EXERCISE TASK A
Please swap "Validated Reviewer" for "Verified Reviewer" in the stretch of records from the line containing "The height and width of the screenshot is (736, 980)." through the end of the records, and give back that stretch with nothing else changed.

PAGE EXCERPT
The British media and Corbyn’s political opponents also seized on social media posts made by other left-wing Labour members as evidence that antisemitism was widespread in the party. There was Labour lawmaker Naz Shah’s post, from 2014, about solving the Israeli–Palestinian conflict by relocating Israel into the US. (Shah apologized and has since forged a working relationship with the organized Jewish community.) In his attempt to defend Shah, former London mayor Ken Livingstone claimed that “Hitler was supporting Zionism before he went mad and ended up killing 6 million Jews.” Khadim Hussain, a Labour councilor and former mayor, shared a Facebook post about how “your school education system only tells you about Anne Frank and the 6 million Zionists that were killed by Hitler.” (Both Livingstone and Hussain later left the party.)
On the left, there was, and remains, a certain resistance to recognizing the extent of the problem. Jon Lansman, a founder of Momentum, the left-wing pressure group within the Labour Party that supports Corbyn, described this pervasive denialism in an interview with Jewish Quarterly in 2018. “We’ve now got quite an aggressive group on the left, including within Momentum, of people—many of them by the way are Jewish, or Jewish anti-Zionists—who deny the problem, describe it as just a smear, as purely opportunistic.” He continued, “If people are exposing a valid problem, you have to deal with it. The motivation of the person exposing the problem is irrelevant.” But many of Corbyn’s most vocal supporters often dismissed this approach, which they believed would merely give credence to the right-wing narrative.

EXCERPTED RECORDS
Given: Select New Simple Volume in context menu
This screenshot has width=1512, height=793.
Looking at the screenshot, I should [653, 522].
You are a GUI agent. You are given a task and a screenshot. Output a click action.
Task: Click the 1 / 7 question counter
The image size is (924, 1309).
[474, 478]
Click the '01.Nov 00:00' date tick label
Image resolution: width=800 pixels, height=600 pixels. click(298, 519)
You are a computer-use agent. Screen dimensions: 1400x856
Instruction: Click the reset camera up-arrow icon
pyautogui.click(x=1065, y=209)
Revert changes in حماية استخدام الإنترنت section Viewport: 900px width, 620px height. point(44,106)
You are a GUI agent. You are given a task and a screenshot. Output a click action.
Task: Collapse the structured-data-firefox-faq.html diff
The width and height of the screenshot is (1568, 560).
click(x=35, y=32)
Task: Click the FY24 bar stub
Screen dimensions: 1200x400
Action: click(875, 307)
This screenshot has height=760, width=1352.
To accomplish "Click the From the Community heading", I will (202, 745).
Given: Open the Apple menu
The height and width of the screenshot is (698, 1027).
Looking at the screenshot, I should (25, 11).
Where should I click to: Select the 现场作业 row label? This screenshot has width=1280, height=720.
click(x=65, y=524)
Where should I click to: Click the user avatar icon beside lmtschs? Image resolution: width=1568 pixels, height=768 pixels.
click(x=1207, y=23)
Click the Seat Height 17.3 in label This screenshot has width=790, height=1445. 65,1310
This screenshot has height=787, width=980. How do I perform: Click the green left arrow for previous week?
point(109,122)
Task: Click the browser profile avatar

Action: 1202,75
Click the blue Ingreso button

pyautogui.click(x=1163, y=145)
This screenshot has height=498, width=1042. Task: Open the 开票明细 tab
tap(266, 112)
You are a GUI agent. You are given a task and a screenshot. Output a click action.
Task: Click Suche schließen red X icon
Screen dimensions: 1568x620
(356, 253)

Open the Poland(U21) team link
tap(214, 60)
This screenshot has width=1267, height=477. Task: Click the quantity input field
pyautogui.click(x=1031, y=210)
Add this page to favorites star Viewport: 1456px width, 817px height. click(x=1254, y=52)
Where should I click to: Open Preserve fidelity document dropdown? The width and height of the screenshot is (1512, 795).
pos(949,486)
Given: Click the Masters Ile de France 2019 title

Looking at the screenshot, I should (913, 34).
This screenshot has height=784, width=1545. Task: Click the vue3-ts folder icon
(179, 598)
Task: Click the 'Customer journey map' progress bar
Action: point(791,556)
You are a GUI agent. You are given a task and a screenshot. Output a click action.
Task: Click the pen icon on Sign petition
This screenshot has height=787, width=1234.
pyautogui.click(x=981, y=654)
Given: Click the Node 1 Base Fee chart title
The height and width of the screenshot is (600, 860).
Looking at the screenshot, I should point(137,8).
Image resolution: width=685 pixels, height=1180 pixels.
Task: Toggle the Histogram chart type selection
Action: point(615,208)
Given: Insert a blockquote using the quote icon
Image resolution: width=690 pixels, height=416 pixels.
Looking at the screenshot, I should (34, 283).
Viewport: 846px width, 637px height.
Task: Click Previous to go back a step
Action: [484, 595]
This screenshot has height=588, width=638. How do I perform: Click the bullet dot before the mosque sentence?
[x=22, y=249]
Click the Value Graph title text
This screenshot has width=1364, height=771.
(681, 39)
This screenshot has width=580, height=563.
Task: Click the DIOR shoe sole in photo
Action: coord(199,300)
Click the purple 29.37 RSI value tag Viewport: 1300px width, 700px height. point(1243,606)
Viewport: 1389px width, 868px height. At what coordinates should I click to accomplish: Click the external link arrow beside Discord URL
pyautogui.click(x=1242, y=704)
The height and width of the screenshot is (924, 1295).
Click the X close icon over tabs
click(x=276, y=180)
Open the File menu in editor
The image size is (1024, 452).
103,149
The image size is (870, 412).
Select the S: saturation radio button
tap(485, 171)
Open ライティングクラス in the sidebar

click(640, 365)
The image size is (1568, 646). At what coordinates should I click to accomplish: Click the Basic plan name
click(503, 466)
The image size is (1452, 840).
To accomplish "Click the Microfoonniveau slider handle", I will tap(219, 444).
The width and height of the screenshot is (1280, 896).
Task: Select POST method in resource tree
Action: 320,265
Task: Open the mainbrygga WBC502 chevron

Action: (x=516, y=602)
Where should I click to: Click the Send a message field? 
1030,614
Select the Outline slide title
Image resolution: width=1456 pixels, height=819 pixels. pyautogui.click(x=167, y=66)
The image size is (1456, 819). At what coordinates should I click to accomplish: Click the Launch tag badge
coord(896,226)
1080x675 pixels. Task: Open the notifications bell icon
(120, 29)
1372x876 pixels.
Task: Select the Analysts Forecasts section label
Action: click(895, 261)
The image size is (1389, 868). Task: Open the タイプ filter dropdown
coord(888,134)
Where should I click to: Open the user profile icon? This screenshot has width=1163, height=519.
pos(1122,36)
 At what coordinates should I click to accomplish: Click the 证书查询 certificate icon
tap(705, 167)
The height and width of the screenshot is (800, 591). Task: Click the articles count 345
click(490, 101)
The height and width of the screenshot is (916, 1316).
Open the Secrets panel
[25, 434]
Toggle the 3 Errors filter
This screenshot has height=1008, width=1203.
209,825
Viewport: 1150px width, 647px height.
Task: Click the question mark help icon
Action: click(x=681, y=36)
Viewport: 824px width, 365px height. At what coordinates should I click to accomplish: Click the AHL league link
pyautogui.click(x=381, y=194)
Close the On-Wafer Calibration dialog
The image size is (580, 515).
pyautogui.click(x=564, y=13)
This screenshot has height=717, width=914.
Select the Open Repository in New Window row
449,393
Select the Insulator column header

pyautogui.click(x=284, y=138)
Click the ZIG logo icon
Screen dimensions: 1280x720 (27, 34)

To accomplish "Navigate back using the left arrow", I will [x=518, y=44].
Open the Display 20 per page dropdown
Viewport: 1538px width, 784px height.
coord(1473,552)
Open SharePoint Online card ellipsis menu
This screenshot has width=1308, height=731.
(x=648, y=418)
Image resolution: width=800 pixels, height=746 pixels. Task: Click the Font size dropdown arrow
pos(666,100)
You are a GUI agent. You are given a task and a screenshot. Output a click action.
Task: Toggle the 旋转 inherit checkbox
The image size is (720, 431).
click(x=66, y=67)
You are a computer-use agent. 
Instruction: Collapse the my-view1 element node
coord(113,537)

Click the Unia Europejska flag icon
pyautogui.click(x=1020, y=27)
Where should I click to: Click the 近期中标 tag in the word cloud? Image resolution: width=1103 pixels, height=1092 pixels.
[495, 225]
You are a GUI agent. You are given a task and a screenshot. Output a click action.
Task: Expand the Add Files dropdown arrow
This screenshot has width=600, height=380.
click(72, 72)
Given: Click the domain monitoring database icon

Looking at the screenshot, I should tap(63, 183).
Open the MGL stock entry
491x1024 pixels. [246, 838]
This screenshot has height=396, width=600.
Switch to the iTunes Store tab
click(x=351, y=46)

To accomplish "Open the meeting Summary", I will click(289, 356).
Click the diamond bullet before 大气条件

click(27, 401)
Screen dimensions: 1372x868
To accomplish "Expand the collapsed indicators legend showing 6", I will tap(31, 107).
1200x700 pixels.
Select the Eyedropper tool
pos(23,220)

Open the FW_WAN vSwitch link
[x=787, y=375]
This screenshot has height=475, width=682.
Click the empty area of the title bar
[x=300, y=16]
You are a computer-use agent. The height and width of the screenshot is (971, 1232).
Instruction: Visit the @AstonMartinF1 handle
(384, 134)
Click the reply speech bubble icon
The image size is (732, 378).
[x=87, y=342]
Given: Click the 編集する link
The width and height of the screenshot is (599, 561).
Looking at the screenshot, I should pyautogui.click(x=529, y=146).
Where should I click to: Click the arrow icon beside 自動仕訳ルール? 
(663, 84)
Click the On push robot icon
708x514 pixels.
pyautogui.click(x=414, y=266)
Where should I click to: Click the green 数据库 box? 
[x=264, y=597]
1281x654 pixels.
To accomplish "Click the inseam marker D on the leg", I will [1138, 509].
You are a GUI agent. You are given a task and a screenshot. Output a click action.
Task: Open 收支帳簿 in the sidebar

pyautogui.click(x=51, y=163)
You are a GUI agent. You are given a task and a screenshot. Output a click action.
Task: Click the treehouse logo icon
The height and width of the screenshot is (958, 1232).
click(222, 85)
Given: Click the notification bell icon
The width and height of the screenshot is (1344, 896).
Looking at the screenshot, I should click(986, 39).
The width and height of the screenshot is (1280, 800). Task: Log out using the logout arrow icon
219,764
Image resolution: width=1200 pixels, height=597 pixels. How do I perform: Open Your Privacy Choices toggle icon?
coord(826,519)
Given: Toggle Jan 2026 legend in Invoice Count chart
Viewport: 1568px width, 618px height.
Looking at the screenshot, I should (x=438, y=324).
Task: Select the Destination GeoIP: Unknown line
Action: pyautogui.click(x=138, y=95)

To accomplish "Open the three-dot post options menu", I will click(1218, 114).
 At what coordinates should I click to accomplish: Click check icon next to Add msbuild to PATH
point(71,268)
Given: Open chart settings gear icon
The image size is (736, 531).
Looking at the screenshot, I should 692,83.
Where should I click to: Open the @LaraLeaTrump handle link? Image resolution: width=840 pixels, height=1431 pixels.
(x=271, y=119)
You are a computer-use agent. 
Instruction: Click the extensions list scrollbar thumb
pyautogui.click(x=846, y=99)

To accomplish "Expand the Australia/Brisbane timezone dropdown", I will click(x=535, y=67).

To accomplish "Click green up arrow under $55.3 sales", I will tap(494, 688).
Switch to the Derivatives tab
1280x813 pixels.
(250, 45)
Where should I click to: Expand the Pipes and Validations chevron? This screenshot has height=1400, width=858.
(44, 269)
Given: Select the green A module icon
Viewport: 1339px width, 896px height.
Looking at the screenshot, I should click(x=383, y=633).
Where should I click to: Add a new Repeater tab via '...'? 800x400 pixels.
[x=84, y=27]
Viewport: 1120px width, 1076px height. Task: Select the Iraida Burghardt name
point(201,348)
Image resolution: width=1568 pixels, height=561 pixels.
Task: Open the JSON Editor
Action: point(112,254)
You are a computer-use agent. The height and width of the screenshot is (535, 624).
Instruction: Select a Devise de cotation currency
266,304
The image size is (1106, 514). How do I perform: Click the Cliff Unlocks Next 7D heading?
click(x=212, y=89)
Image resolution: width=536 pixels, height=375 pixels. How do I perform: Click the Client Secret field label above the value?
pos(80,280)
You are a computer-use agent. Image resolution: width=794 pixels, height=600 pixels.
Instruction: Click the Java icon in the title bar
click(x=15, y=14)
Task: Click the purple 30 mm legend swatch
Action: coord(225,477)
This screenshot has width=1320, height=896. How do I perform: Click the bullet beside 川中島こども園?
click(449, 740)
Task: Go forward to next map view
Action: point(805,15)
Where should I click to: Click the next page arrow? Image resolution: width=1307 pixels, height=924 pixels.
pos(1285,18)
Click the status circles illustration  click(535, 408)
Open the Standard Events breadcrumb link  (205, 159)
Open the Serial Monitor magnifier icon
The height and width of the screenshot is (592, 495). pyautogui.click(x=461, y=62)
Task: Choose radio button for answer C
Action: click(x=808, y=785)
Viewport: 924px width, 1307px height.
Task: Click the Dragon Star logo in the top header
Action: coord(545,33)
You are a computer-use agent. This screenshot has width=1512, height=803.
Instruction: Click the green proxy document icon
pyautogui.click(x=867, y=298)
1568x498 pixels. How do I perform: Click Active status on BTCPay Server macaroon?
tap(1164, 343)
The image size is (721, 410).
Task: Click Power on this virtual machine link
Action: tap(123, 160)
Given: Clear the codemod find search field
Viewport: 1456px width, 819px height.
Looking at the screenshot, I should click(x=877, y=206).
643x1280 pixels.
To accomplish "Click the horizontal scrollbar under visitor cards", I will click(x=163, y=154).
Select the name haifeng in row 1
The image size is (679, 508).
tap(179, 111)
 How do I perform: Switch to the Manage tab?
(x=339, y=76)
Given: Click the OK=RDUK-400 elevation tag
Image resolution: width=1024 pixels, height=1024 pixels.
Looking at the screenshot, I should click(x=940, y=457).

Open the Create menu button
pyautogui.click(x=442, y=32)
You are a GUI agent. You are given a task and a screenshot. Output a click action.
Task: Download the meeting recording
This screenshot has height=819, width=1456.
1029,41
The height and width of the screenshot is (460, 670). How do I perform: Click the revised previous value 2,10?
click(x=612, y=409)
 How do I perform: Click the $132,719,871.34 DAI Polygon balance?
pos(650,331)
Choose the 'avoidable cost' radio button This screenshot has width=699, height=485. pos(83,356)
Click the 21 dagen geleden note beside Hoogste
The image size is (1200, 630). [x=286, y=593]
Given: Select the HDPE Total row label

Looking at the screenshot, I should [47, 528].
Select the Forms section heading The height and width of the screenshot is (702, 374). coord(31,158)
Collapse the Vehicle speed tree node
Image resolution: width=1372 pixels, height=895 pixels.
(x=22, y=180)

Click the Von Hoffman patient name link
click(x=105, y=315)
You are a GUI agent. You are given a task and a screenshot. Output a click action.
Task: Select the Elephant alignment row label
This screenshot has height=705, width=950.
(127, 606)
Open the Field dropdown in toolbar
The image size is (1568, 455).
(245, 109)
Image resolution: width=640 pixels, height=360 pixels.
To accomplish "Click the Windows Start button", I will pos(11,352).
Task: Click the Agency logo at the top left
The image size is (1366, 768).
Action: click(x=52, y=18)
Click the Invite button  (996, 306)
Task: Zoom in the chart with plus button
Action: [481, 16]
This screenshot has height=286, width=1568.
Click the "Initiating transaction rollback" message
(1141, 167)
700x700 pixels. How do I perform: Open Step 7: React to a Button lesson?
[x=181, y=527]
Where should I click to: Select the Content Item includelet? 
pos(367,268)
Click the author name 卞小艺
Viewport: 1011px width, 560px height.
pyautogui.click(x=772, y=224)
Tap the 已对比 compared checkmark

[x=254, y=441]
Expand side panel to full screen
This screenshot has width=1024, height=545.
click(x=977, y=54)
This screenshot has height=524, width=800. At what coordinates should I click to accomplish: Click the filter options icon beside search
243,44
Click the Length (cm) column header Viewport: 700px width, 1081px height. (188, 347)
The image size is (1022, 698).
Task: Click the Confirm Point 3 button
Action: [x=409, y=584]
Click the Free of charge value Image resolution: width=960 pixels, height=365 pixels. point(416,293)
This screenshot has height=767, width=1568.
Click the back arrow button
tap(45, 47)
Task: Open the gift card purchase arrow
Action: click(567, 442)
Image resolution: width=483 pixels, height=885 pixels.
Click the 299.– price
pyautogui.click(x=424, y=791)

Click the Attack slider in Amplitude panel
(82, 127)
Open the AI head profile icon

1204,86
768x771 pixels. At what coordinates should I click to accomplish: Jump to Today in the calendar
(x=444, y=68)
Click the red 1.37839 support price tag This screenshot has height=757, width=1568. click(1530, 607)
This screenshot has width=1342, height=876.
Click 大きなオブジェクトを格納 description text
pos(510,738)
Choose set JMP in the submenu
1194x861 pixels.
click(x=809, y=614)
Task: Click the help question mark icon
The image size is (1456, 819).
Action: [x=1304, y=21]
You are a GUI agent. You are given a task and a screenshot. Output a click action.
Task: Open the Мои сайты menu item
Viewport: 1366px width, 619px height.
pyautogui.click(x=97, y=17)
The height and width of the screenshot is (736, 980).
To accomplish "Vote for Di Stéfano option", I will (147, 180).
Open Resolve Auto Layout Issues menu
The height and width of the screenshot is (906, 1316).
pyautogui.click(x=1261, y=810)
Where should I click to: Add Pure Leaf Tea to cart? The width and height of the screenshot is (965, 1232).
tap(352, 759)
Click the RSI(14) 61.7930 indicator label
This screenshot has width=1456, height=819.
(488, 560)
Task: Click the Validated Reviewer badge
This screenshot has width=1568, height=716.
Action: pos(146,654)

EXERCISE TASK B
In the excerpt on Labour and antisemitism, which group did Jon Lansman help found?

WORKED SOLUTION A
The height and width of the screenshot is (736, 980).
To accomplish "Vote for Di Stéfano option", I will (147, 180).
Open Resolve Auto Layout Issues menu
The height and width of the screenshot is (906, 1316).
pyautogui.click(x=1261, y=810)
Where should I click to: Add Pure Leaf Tea to cart? The width and height of the screenshot is (965, 1232).
tap(352, 759)
Click the RSI(14) 61.7930 indicator label
This screenshot has width=1456, height=819.
(488, 560)
Task: Click the Verified Reviewer badge
This screenshot has width=1568, height=716.
Action: pos(146,654)

WORKED SOLUTION B
Momentum, the left-wing pressure group within the Labour Party that supports Corbyn.